Data for review:
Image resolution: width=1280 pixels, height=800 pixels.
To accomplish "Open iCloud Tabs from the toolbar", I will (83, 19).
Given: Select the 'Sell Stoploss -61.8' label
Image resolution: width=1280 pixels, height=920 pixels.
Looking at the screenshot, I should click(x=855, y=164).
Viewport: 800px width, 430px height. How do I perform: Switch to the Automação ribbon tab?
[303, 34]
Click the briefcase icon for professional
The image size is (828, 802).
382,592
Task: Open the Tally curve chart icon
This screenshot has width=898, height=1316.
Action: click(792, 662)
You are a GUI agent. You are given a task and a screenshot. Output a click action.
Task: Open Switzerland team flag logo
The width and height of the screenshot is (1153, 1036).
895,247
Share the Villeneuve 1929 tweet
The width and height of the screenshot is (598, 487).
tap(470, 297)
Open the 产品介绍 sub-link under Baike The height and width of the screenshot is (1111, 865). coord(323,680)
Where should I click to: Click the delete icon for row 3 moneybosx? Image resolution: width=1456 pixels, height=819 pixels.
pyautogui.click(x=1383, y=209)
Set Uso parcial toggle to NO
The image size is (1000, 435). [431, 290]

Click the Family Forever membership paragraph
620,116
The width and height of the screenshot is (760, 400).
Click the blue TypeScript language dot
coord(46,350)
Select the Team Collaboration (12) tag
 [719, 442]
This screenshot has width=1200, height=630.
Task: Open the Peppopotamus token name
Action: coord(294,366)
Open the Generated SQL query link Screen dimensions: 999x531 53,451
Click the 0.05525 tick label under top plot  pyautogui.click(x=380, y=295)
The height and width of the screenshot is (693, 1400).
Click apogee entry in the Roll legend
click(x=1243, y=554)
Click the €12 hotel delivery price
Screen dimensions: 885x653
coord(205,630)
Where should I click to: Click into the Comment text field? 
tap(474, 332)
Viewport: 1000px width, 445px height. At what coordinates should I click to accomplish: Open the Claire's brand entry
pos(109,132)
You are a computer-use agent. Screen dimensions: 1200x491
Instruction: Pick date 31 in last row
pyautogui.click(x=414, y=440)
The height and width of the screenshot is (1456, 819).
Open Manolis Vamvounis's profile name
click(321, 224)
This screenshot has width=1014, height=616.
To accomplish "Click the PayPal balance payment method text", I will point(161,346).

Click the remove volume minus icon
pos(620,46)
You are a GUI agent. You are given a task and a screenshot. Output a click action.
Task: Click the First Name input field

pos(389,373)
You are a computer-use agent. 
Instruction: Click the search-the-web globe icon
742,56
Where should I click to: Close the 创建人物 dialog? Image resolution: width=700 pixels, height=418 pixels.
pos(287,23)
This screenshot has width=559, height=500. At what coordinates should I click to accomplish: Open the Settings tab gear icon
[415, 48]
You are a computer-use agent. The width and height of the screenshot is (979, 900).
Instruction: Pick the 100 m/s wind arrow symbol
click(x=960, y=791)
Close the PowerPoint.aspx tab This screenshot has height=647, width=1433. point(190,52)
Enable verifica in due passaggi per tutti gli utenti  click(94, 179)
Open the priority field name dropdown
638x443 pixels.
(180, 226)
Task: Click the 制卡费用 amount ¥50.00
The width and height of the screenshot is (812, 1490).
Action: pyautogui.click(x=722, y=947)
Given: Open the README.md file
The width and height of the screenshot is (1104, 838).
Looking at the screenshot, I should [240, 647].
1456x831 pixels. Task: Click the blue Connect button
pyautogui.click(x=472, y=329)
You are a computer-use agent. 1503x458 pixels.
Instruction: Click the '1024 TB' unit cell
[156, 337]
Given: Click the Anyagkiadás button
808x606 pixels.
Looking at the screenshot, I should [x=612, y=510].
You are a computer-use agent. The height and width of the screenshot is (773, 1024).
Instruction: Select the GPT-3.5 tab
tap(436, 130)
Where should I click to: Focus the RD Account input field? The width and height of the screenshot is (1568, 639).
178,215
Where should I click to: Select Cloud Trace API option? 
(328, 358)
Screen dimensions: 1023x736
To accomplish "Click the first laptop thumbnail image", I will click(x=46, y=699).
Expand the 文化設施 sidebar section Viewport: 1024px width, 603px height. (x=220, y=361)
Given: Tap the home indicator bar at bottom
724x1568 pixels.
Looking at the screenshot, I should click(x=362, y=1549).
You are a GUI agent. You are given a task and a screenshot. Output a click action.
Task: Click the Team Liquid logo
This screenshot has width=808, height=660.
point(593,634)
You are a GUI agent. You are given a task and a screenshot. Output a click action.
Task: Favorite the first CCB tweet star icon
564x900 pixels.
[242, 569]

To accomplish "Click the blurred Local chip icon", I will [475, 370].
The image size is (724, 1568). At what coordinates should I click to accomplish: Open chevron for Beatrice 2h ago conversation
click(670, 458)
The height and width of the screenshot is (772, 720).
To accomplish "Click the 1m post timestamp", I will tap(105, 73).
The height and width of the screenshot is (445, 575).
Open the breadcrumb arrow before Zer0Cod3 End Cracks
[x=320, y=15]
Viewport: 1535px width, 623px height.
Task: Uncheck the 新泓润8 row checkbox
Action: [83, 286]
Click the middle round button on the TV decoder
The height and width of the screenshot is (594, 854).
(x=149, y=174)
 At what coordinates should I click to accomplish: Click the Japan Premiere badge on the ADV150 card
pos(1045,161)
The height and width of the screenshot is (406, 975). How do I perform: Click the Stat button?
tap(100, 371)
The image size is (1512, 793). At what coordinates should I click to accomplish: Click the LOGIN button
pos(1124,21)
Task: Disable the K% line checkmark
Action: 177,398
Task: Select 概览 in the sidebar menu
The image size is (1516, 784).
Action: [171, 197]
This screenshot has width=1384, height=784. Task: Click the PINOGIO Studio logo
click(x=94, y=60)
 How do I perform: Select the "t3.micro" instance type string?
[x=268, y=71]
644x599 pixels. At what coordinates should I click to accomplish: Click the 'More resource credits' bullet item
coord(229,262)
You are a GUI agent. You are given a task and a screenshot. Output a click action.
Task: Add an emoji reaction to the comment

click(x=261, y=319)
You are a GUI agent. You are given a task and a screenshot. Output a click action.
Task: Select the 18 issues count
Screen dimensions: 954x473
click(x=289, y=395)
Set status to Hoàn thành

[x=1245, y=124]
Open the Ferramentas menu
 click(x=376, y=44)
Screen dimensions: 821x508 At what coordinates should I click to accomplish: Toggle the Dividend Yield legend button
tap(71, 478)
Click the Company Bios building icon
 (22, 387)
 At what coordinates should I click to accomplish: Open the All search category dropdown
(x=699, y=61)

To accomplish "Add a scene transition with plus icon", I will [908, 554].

Required work: Retype the material. Keep it exact.

Exercise solution:
Image resolution: width=1280 pixels, height=800 pixels.
To accomplish "Open iCloud Tabs from the toolbar", I will (83, 19).
Given: Select the 'Sell Stoploss -61.8' label
Image resolution: width=1280 pixels, height=920 pixels.
Looking at the screenshot, I should click(x=855, y=164).
Viewport: 800px width, 430px height. How do I perform: Switch to the Automação ribbon tab?
[303, 34]
Click the briefcase icon for professional
The image size is (828, 802).
382,592
Task: Open the Tally curve chart icon
This screenshot has width=898, height=1316.
Action: click(792, 662)
You are a GUI agent. You are given a task and a screenshot. Output a click action.
Task: Open Switzerland team flag logo
The width and height of the screenshot is (1153, 1036).
895,247
Share the Villeneuve 1929 tweet
The width and height of the screenshot is (598, 487).
tap(470, 297)
Open the 产品介绍 sub-link under Baike The height and width of the screenshot is (1111, 865). coord(323,680)
Where should I click to: Click the delete icon for row 3 moneybosx? Image resolution: width=1456 pixels, height=819 pixels.
pyautogui.click(x=1383, y=209)
Set Uso parcial toggle to NO
The image size is (1000, 435). [431, 290]

Click the Family Forever membership paragraph
620,116
The width and height of the screenshot is (760, 400).
Click the blue TypeScript language dot
coord(46,350)
Select the Team Collaboration (12) tag
 [719, 442]
This screenshot has width=1200, height=630.
Task: Open the Peppopotamus token name
Action: coord(294,366)
Open the Generated SQL query link Screen dimensions: 999x531 53,451
Click the 0.05525 tick label under top plot  pyautogui.click(x=380, y=295)
The height and width of the screenshot is (693, 1400).
Click apogee entry in the Roll legend
click(x=1243, y=554)
Click the €12 hotel delivery price
Screen dimensions: 885x653
coord(205,630)
Where should I click to: Click into the Comment text field? 
tap(474, 332)
Viewport: 1000px width, 445px height. At what coordinates should I click to accomplish: Open the Claire's brand entry
pos(109,132)
You are a computer-use agent. Screen dimensions: 1200x491
Instruction: Pick date 31 in last row
pyautogui.click(x=414, y=440)
The height and width of the screenshot is (1456, 819).
Open Manolis Vamvounis's profile name
click(321, 224)
This screenshot has width=1014, height=616.
To accomplish "Click the PayPal balance payment method text", I will point(161,346).

Click the remove volume minus icon
pos(620,46)
You are a GUI agent. You are given a task and a screenshot. Output a click action.
Task: Click the First Name input field

pos(389,373)
You are a computer-use agent. 
Instruction: Click the search-the-web globe icon
742,56
Where should I click to: Close the 创建人物 dialog? Image resolution: width=700 pixels, height=418 pixels.
pos(287,23)
This screenshot has width=559, height=500. At what coordinates should I click to accomplish: Open the Settings tab gear icon
[415, 48]
You are a computer-use agent. The width and height of the screenshot is (979, 900).
Instruction: Pick the 100 m/s wind arrow symbol
click(x=960, y=791)
Close the PowerPoint.aspx tab This screenshot has height=647, width=1433. point(190,52)
Enable verifica in due passaggi per tutti gli utenti  click(94, 179)
Open the priority field name dropdown
638x443 pixels.
(180, 226)
Task: Click the 制卡费用 amount ¥50.00
The width and height of the screenshot is (812, 1490).
Action: pyautogui.click(x=722, y=947)
Given: Open the README.md file
The width and height of the screenshot is (1104, 838).
Looking at the screenshot, I should [240, 647].
1456x831 pixels. Task: Click the blue Connect button
pyautogui.click(x=472, y=329)
You are a computer-use agent. 1503x458 pixels.
Instruction: Click the '1024 TB' unit cell
[156, 337]
Given: Click the Anyagkiadás button
808x606 pixels.
Looking at the screenshot, I should [x=612, y=510].
You are a computer-use agent. The height and width of the screenshot is (773, 1024).
Instruction: Select the GPT-3.5 tab
tap(436, 130)
Where should I click to: Focus the RD Account input field? The width and height of the screenshot is (1568, 639).
178,215
Where should I click to: Select Cloud Trace API option? 
(328, 358)
Screen dimensions: 1023x736
To accomplish "Click the first laptop thumbnail image", I will click(x=46, y=699).
Expand the 文化設施 sidebar section Viewport: 1024px width, 603px height. (x=220, y=361)
Given: Tap the home indicator bar at bottom
724x1568 pixels.
Looking at the screenshot, I should click(x=362, y=1549).
You are a GUI agent. You are given a task and a screenshot. Output a click action.
Task: Click the Team Liquid logo
This screenshot has width=808, height=660.
point(593,634)
You are a GUI agent. You are given a task and a screenshot. Output a click action.
Task: Favorite the first CCB tweet star icon
564x900 pixels.
[242, 569]

To accomplish "Click the blurred Local chip icon", I will [475, 370].
The image size is (724, 1568). At what coordinates should I click to accomplish: Open chevron for Beatrice 2h ago conversation
click(670, 458)
The height and width of the screenshot is (772, 720).
To accomplish "Click the 1m post timestamp", I will tap(105, 73).
The height and width of the screenshot is (445, 575).
Open the breadcrumb arrow before Zer0Cod3 End Cracks
[x=320, y=15]
Viewport: 1535px width, 623px height.
Task: Uncheck the 新泓润8 row checkbox
Action: [83, 286]
Click the middle round button on the TV decoder
The height and width of the screenshot is (594, 854).
(x=149, y=174)
 At what coordinates should I click to accomplish: Click the Japan Premiere badge on the ADV150 card
pos(1045,161)
The height and width of the screenshot is (406, 975). How do I perform: Click the Stat button?
tap(100, 371)
The image size is (1512, 793). At what coordinates should I click to accomplish: Click the LOGIN button
pos(1124,21)
Task: Disable the K% line checkmark
Action: 177,398
Task: Select 概览 in the sidebar menu
The image size is (1516, 784).
Action: [171, 197]
This screenshot has width=1384, height=784. Task: Click the PINOGIO Studio logo
click(x=94, y=60)
 How do I perform: Select the "t3.micro" instance type string?
[x=268, y=71]
644x599 pixels. At what coordinates should I click to accomplish: Click the 'More resource credits' bullet item
coord(229,262)
You are a GUI agent. You are given a task and a screenshot. Output a click action.
Task: Add an emoji reaction to the comment

click(x=261, y=319)
You are a GUI agent. You are given a task and a screenshot. Output a click action.
Task: Select the 18 issues count
Screen dimensions: 954x473
click(x=289, y=395)
Set status to Hoàn thành

[x=1245, y=124]
Open the Ferramentas menu
 click(x=376, y=44)
Screen dimensions: 821x508 At what coordinates should I click to accomplish: Toggle the Dividend Yield legend button
tap(71, 478)
Click the Company Bios building icon
 (22, 387)
 At what coordinates should I click to accomplish: Open the All search category dropdown
(x=699, y=61)

To accomplish "Add a scene transition with plus icon", I will [908, 554].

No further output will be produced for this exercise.